## About this exercise
Retype the data exactly, leaving nothing out.

## Records
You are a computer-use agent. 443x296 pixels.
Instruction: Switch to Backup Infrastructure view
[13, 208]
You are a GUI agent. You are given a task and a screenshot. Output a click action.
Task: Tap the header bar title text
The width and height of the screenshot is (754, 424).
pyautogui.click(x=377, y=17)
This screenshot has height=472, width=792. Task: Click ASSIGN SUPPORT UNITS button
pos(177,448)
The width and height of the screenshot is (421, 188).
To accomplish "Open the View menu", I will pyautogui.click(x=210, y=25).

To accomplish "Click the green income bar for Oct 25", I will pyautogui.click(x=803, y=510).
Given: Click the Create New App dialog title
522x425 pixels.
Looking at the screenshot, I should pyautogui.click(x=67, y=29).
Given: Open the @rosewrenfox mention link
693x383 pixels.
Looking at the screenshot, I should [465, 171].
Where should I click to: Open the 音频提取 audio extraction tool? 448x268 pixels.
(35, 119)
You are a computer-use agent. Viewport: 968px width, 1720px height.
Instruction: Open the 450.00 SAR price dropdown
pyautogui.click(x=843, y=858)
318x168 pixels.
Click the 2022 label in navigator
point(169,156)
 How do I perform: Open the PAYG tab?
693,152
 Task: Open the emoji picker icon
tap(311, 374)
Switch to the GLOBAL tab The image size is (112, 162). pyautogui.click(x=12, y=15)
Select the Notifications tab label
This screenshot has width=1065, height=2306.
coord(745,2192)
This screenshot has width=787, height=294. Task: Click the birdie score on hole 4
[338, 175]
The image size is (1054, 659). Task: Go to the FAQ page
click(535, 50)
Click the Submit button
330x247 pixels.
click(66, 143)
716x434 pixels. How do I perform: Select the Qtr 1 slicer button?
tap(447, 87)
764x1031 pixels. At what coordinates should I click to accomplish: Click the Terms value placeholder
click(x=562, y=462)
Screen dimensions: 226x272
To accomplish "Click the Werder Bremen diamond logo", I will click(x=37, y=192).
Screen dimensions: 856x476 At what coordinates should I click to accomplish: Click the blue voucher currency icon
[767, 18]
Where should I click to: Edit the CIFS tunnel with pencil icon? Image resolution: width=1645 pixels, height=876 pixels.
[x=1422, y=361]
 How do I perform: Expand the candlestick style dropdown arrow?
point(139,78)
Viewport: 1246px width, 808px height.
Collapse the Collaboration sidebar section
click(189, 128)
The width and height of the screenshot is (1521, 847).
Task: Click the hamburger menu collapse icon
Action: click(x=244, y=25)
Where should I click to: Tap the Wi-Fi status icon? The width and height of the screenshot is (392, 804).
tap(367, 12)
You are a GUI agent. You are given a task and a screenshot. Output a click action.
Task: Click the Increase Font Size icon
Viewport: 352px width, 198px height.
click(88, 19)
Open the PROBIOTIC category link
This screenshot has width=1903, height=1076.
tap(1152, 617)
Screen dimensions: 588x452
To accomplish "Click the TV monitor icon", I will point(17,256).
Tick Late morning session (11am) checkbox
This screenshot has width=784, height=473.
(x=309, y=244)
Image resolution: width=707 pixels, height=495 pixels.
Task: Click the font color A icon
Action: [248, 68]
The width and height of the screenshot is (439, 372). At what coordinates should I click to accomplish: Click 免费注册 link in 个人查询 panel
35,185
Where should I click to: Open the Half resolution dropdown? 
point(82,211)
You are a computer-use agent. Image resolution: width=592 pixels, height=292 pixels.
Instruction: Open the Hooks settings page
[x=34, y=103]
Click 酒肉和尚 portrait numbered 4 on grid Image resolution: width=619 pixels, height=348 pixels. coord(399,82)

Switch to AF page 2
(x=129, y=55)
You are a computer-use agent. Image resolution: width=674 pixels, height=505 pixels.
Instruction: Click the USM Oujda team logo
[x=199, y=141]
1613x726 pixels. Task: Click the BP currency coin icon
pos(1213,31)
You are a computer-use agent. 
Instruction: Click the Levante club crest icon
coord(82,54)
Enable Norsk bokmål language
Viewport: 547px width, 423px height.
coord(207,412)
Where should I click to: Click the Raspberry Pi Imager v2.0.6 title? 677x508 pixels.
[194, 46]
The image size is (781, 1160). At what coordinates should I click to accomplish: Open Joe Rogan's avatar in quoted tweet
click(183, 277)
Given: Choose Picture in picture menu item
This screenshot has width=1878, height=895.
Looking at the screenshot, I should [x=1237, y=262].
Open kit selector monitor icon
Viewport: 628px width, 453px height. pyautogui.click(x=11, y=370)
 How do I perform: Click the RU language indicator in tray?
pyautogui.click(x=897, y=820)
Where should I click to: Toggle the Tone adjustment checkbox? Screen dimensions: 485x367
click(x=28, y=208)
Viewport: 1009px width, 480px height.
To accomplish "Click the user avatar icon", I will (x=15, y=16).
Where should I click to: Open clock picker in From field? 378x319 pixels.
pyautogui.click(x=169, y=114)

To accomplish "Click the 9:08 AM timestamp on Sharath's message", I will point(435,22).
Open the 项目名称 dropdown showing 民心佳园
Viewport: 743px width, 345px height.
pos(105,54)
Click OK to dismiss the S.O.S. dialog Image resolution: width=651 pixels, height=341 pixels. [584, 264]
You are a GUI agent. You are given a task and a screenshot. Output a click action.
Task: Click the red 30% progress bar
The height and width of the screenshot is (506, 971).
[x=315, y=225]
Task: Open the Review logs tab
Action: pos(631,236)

## Answer section
You are a computer-use agent. 443x296 pixels.
Instruction: Switch to Backup Infrastructure view
[13, 208]
You are a GUI agent. You are given a task and a screenshot. Output a click action.
Task: Tap the header bar title text
The width and height of the screenshot is (754, 424).
pyautogui.click(x=377, y=17)
This screenshot has height=472, width=792. Task: Click ASSIGN SUPPORT UNITS button
pos(177,448)
The width and height of the screenshot is (421, 188).
To accomplish "Open the View menu", I will pyautogui.click(x=210, y=25).

To accomplish "Click the green income bar for Oct 25", I will pyautogui.click(x=803, y=510).
Given: Click the Create New App dialog title
522x425 pixels.
Looking at the screenshot, I should pyautogui.click(x=67, y=29).
Given: Open the @rosewrenfox mention link
693x383 pixels.
Looking at the screenshot, I should [465, 171].
Where should I click to: Open the 音频提取 audio extraction tool? 448x268 pixels.
(35, 119)
You are a computer-use agent. Viewport: 968px width, 1720px height.
Instruction: Open the 450.00 SAR price dropdown
pyautogui.click(x=843, y=858)
318x168 pixels.
Click the 2022 label in navigator
point(169,156)
 How do I perform: Open the PAYG tab?
693,152
 Task: Open the emoji picker icon
tap(311, 374)
Switch to the GLOBAL tab The image size is (112, 162). pyautogui.click(x=12, y=15)
Select the Notifications tab label
This screenshot has width=1065, height=2306.
coord(745,2192)
This screenshot has width=787, height=294. Task: Click the birdie score on hole 4
[338, 175]
The image size is (1054, 659). Task: Go to the FAQ page
click(535, 50)
Click the Submit button
330x247 pixels.
click(66, 143)
716x434 pixels. How do I perform: Select the Qtr 1 slicer button?
tap(447, 87)
764x1031 pixels. At what coordinates should I click to accomplish: Click the Terms value placeholder
click(x=562, y=462)
Screen dimensions: 226x272
To accomplish "Click the Werder Bremen diamond logo", I will click(x=37, y=192).
Screen dimensions: 856x476 At what coordinates should I click to accomplish: Click the blue voucher currency icon
[767, 18]
Where should I click to: Edit the CIFS tunnel with pencil icon? Image resolution: width=1645 pixels, height=876 pixels.
[x=1422, y=361]
 How do I perform: Expand the candlestick style dropdown arrow?
point(139,78)
Viewport: 1246px width, 808px height.
Collapse the Collaboration sidebar section
click(189, 128)
The width and height of the screenshot is (1521, 847).
Task: Click the hamburger menu collapse icon
Action: click(x=244, y=25)
Where should I click to: Tap the Wi-Fi status icon? The width and height of the screenshot is (392, 804).
tap(367, 12)
You are a GUI agent. You are given a task and a screenshot. Output a click action.
Task: Click the Increase Font Size icon
Viewport: 352px width, 198px height.
click(88, 19)
Open the PROBIOTIC category link
This screenshot has width=1903, height=1076.
tap(1152, 617)
Screen dimensions: 588x452
To accomplish "Click the TV monitor icon", I will point(17,256).
Tick Late morning session (11am) checkbox
This screenshot has width=784, height=473.
(x=309, y=244)
Image resolution: width=707 pixels, height=495 pixels.
Task: Click the font color A icon
Action: [248, 68]
The width and height of the screenshot is (439, 372). At what coordinates should I click to accomplish: Click 免费注册 link in 个人查询 panel
35,185
Where should I click to: Open the Half resolution dropdown? 
point(82,211)
You are a computer-use agent. Image resolution: width=592 pixels, height=292 pixels.
Instruction: Open the Hooks settings page
[x=34, y=103]
Click 酒肉和尚 portrait numbered 4 on grid Image resolution: width=619 pixels, height=348 pixels. coord(399,82)

Switch to AF page 2
(x=129, y=55)
You are a computer-use agent. Image resolution: width=674 pixels, height=505 pixels.
Instruction: Click the USM Oujda team logo
[x=199, y=141]
1613x726 pixels. Task: Click the BP currency coin icon
pos(1213,31)
You are a computer-use agent. 
Instruction: Click the Levante club crest icon
coord(82,54)
Enable Norsk bokmål language
Viewport: 547px width, 423px height.
coord(207,412)
Where should I click to: Click the Raspberry Pi Imager v2.0.6 title? 677x508 pixels.
[194, 46]
The image size is (781, 1160). At what coordinates should I click to accomplish: Open Joe Rogan's avatar in quoted tweet
click(183, 277)
Given: Choose Picture in picture menu item
This screenshot has width=1878, height=895.
Looking at the screenshot, I should [x=1237, y=262].
Open kit selector monitor icon
Viewport: 628px width, 453px height. pyautogui.click(x=11, y=370)
 How do I perform: Click the RU language indicator in tray?
pyautogui.click(x=897, y=820)
Where should I click to: Toggle the Tone adjustment checkbox? Screen dimensions: 485x367
click(x=28, y=208)
Viewport: 1009px width, 480px height.
To accomplish "Click the user avatar icon", I will (x=15, y=16).
Where should I click to: Open clock picker in From field? 378x319 pixels.
pyautogui.click(x=169, y=114)

To accomplish "Click the 9:08 AM timestamp on Sharath's message", I will point(435,22).
Open the 项目名称 dropdown showing 民心佳园
Viewport: 743px width, 345px height.
pos(105,54)
Click OK to dismiss the S.O.S. dialog Image resolution: width=651 pixels, height=341 pixels. [584, 264]
You are a GUI agent. You are given a task and a screenshot. Output a click action.
Task: Click the red 30% progress bar
The height and width of the screenshot is (506, 971).
[x=315, y=225]
Task: Open the Review logs tab
Action: pos(631,236)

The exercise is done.